## Fragmento del texto

- - -

No se producía un harakiri colectivo de tal magnitud desde la disolución de las Cortes franquistas. Lo ocurrido el jueves pasado en la sede central de La Caixa fue algo histórico, y sin duda emotivo para muchos de los asistentes a su Asamblea General. Yo me limité a certificar la distancia abismal que separa hoy la política de la realidad en cualquier lugar de España. Pero Cataluña en este punto merece una mención de honor.
Hace 110 años las cinco entidades fundadoras de La Caixa de Pensions aportaron 62.590 pesetas para su constitución, a las que se añadieron otras 25.000 del patrimonio personal del rey Alfonso XIII. En 2014, el valor actualizado de ese capital inicial rondaría los 44 millones de pesetas. Pues bien, se acaban de aprobar unas Cuentas Anuales que reflejan unos activos por valor de 351 millones de euros. Es decir, los 44 millones de pesetas se han convertido en 58 billones, sí, con b de billones. A pesar del tifón económico, La Caixa ha conseguido mantener sus 33.000 puestos de trabajo, los mismos que al inicio de la mayor crisis que hemos conocido en décadas. Estos empleados atienden a 14 millones de clientes en casi 6000 oficinas. Son los números de la tercera entidad financiera de España, que ha conseguido bajar sus ratios de morosidad por primera vez desde 2006. Podría seguir aburriendo con cifras, pero lo resumiré: La Caixa va bien, y todo apunta a que va a ir mejor. Su ejemplo desmonta la crítica a un modelo centenario de cajas de ahorros. Demuestra que lo que ha fallado no ha sido la arquitectura jurídica o financiera, sino la gestión de una banda de irresponsables que en algunos casos compartían esa condición con la de delincuentes.

- - -

## Filas del ejercicio
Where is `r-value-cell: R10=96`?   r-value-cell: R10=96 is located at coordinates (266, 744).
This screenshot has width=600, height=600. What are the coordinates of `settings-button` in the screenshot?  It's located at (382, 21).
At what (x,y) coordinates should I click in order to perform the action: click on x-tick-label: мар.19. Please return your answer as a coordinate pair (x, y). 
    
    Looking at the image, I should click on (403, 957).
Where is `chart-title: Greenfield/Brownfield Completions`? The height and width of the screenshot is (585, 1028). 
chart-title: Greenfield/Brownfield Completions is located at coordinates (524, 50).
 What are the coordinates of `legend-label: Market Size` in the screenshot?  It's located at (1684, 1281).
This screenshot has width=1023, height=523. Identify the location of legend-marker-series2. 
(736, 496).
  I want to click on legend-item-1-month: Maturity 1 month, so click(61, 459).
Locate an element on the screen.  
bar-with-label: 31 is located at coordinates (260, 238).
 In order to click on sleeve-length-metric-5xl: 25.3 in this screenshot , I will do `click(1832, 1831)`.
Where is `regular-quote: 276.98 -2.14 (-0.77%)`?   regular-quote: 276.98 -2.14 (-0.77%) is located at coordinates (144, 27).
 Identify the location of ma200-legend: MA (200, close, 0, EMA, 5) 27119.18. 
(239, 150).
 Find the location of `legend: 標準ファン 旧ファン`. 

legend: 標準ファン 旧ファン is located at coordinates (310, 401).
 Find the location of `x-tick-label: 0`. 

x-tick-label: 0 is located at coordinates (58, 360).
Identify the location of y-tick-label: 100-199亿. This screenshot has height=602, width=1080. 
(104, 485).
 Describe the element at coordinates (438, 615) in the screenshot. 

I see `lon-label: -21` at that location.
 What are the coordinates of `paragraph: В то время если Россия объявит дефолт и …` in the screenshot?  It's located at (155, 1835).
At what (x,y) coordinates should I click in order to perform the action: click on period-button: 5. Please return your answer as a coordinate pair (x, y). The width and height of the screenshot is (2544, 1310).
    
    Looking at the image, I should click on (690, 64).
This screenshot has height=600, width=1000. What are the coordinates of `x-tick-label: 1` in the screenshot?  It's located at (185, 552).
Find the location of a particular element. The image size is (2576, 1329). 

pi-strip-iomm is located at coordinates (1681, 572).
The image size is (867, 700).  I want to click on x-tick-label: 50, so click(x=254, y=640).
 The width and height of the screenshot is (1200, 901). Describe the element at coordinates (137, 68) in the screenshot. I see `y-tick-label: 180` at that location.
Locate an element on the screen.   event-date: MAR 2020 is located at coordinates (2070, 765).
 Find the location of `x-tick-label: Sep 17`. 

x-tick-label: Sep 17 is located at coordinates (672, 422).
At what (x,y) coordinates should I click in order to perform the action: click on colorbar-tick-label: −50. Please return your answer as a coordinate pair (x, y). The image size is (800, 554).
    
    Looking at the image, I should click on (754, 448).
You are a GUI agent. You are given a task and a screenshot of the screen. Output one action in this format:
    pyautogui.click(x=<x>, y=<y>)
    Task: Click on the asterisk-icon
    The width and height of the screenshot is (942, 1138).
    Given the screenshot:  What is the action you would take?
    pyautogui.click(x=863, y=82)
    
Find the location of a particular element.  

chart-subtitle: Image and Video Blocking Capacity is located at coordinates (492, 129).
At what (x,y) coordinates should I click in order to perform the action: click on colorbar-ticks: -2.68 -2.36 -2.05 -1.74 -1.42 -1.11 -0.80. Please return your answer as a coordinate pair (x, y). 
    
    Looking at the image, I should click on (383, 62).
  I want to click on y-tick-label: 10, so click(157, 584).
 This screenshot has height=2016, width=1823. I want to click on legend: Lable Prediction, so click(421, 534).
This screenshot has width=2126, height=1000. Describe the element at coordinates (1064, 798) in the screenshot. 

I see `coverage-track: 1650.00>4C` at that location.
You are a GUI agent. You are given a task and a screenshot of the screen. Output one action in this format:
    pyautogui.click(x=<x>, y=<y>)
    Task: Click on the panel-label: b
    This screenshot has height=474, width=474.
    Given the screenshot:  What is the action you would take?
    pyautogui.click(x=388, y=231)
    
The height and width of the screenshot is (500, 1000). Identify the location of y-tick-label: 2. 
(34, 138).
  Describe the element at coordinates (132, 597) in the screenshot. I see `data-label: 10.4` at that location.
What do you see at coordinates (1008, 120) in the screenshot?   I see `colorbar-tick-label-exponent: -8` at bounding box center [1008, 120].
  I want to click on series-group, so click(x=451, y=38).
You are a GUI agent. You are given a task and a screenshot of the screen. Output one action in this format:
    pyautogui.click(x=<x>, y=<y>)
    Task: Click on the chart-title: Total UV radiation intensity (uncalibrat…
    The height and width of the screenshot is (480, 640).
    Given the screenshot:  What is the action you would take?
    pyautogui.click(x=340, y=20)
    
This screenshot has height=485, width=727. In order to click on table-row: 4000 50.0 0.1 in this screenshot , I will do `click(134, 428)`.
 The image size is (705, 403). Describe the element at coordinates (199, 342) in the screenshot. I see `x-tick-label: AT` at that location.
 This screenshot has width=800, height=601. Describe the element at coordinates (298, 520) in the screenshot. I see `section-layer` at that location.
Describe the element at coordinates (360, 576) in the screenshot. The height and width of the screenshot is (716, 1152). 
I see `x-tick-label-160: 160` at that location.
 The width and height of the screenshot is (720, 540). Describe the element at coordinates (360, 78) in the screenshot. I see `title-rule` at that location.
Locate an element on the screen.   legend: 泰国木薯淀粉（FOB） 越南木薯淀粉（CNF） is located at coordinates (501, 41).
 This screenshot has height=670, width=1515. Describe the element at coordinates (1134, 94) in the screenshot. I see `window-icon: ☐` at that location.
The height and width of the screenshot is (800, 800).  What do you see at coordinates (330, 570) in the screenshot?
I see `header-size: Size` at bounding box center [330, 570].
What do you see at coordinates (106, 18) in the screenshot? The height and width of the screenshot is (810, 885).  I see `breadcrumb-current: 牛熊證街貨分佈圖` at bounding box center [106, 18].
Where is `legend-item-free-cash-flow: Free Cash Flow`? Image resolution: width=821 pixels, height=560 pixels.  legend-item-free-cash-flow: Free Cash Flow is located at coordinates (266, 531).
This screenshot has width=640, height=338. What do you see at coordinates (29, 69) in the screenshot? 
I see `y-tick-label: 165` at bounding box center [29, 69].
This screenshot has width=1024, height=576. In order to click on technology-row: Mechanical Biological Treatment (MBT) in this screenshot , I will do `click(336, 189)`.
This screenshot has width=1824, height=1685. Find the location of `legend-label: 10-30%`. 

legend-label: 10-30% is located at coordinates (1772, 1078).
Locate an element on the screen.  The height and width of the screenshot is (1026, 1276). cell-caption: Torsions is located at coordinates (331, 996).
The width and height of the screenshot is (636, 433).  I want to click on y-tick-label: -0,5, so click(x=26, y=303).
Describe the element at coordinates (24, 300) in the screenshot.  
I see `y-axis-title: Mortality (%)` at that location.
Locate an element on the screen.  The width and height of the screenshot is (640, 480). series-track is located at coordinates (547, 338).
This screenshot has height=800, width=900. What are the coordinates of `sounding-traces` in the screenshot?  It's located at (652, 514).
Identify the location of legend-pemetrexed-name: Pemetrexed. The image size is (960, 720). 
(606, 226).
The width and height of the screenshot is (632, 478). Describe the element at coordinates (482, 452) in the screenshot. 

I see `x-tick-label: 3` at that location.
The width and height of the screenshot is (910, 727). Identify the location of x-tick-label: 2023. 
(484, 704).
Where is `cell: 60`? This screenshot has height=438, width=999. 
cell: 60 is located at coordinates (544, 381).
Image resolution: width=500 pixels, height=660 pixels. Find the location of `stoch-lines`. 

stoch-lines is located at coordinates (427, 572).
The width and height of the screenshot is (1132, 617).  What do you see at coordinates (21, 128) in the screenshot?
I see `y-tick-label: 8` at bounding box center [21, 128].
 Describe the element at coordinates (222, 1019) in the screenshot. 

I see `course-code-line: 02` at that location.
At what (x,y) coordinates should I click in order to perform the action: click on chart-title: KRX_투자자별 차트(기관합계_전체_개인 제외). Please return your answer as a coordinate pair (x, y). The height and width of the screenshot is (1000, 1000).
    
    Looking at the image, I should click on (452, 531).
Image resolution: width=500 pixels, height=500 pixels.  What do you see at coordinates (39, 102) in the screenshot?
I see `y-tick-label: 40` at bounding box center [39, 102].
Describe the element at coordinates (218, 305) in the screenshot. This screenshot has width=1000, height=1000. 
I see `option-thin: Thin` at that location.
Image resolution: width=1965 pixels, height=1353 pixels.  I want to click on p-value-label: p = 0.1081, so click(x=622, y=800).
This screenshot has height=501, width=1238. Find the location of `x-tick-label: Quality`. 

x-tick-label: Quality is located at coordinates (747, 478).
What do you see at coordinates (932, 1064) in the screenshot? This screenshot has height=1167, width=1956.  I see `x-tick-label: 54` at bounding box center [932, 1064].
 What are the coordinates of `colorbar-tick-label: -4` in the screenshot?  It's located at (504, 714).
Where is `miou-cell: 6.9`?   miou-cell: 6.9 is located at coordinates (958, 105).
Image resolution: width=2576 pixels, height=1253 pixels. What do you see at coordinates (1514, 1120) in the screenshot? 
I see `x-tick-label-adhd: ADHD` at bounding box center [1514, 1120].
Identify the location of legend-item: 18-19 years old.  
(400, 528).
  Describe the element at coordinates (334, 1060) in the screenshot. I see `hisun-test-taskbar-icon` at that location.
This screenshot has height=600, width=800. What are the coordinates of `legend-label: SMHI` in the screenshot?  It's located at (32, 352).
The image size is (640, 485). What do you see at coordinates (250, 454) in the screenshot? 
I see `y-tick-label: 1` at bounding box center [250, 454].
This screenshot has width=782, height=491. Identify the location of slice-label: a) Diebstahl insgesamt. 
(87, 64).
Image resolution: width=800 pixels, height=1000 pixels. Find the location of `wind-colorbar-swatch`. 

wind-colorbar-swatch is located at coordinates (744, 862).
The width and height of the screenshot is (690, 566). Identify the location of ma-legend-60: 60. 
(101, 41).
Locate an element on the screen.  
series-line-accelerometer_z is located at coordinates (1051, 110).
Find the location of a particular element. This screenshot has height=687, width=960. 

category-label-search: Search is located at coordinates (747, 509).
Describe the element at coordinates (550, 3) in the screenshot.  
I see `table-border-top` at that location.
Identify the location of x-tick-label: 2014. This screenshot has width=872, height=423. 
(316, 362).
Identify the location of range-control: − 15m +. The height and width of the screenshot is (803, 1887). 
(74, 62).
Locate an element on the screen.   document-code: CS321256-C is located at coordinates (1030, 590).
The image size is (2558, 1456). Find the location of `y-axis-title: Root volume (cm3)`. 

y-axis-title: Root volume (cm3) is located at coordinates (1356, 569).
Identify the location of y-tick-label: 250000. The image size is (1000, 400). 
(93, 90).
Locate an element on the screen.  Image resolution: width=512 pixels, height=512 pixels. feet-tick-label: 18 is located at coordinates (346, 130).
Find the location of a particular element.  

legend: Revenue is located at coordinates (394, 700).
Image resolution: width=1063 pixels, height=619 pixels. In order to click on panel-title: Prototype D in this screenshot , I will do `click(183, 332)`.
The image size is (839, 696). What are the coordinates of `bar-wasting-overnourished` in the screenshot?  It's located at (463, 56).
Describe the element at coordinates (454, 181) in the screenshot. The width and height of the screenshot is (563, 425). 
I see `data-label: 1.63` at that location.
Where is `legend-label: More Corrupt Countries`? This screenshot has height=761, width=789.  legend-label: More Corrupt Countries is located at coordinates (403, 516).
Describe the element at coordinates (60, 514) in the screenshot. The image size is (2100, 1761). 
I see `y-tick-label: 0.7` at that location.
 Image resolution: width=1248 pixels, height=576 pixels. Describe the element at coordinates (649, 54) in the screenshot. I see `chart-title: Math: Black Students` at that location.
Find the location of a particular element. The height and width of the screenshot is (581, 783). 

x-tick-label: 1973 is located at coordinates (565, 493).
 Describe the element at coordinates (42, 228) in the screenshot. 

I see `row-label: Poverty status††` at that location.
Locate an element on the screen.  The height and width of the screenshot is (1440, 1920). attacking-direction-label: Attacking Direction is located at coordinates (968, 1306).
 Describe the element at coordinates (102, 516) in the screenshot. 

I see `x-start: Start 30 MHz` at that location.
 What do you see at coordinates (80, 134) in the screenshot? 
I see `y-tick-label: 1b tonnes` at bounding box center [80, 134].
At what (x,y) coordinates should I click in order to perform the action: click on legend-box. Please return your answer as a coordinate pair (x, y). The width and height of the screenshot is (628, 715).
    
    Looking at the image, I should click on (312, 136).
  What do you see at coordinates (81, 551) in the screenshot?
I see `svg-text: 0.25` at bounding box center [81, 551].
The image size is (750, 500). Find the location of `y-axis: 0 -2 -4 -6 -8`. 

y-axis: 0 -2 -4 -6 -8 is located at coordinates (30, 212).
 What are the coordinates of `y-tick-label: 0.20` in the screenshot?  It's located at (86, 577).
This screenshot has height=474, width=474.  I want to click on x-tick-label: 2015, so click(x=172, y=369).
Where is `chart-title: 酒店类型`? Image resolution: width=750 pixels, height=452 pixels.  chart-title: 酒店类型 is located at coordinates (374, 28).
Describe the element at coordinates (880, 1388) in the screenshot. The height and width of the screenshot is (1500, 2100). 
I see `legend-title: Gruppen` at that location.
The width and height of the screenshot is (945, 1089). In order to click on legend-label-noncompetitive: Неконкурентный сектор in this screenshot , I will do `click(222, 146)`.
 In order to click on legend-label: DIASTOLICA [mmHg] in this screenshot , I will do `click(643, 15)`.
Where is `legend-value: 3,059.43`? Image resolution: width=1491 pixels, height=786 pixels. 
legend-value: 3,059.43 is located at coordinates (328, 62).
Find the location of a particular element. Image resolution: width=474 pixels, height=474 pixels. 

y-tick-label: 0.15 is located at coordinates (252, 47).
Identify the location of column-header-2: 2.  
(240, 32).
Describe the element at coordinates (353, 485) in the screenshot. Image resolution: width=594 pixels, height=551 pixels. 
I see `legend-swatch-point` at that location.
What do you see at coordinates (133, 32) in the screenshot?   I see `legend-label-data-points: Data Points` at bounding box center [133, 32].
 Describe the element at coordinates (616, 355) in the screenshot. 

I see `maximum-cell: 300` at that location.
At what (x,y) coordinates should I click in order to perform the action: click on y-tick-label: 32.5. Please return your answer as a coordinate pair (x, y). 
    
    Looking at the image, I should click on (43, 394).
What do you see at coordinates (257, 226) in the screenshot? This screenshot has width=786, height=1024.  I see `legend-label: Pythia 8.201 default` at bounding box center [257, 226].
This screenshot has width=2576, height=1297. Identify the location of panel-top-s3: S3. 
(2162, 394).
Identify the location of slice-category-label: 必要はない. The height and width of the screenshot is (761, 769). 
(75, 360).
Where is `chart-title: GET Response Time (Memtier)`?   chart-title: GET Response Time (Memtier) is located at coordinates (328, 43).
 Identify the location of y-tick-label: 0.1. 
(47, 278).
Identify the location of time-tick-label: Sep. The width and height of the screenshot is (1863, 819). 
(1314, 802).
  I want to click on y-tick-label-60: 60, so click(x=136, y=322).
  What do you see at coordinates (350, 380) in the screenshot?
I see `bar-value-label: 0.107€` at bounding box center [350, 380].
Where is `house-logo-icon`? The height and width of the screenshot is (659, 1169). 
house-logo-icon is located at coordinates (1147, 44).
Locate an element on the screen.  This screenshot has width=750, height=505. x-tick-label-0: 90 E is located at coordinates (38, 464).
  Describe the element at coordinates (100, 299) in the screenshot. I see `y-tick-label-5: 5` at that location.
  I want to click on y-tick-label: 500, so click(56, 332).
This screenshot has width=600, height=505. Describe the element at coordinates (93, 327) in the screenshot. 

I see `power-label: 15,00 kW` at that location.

- - -

## Acciones requeridas
1. Transcribe íntegro el artículo sobre La Caixa, sin alterar nada.
2. Devuelve como lista JSON de cadenas las líneas de las filas desde su comienzo hasta la línea que contiene "This screenshot has width=600, height=600.", ambas incluidas. Pon una cadena por línea y omite las líneas en blanco.

## Lista de respuestas
1.
No se producía un harakiri colectivo de tal magnitud desde la disolución de las Cortes franquistas. Lo ocurrido el jueves pasado en la sede central de La Caixa fue algo histórico, y sin duda emotivo para muchos de los asistentes a su Asamblea General. Yo me limité a certificar la distancia abismal que separa hoy la política de la realidad en cualquier lugar de España. Pero Cataluña en este punto merece una mención de honor.
Hace 110 años las cinco entidades fundadoras de La Caixa de Pensions aportaron 62.590 pesetas para su constitución, a las que se añadieron otras 25.000 del patrimonio personal del rey Alfonso XIII. En 2014, el valor actualizado de ese capital inicial rondaría los 44 millones de pesetas. Pues bien, se acaban de aprobar unas Cuentas Anuales que reflejan unos activos por valor de 351 millones de euros. Es decir, los 44 millones de pesetas se han convertido en 58 billones, sí, con b de billones. A pesar del tifón económico, La Caixa ha conseguido mantener sus 33.000 puestos de trabajo, los mismos que al inicio de la mayor crisis que hemos conocido en décadas. Estos empleados atienden a 14 millones de clientes en casi 6000 oficinas. Son los números de la tercera entidad financiera de España, que ha conseguido bajar sus ratios de morosidad por primera vez desde 2006. Podría seguir aburriendo con cifras, pero lo resumiré: La Caixa va bien, y todo apunta a que va a ir mejor. Su ejemplo desmonta la crítica a un modelo centenario de cajas de ahorros. Demuestra que lo que ha fallado no ha sido la arquitectura jurídica o financiera, sino la gestión de una banda de irresponsables que en algunos casos compartían esa condición con la de delincuentes.

2.
[
  "Where is `r-value-cell: R10=96`?   r-value-cell: R10=96 is located at coordinates (266, 744).",
  "This screenshot has width=600, height=600. What are the coordinates of `settings-button` in the screenshot?  It's located at (382, 21)."
]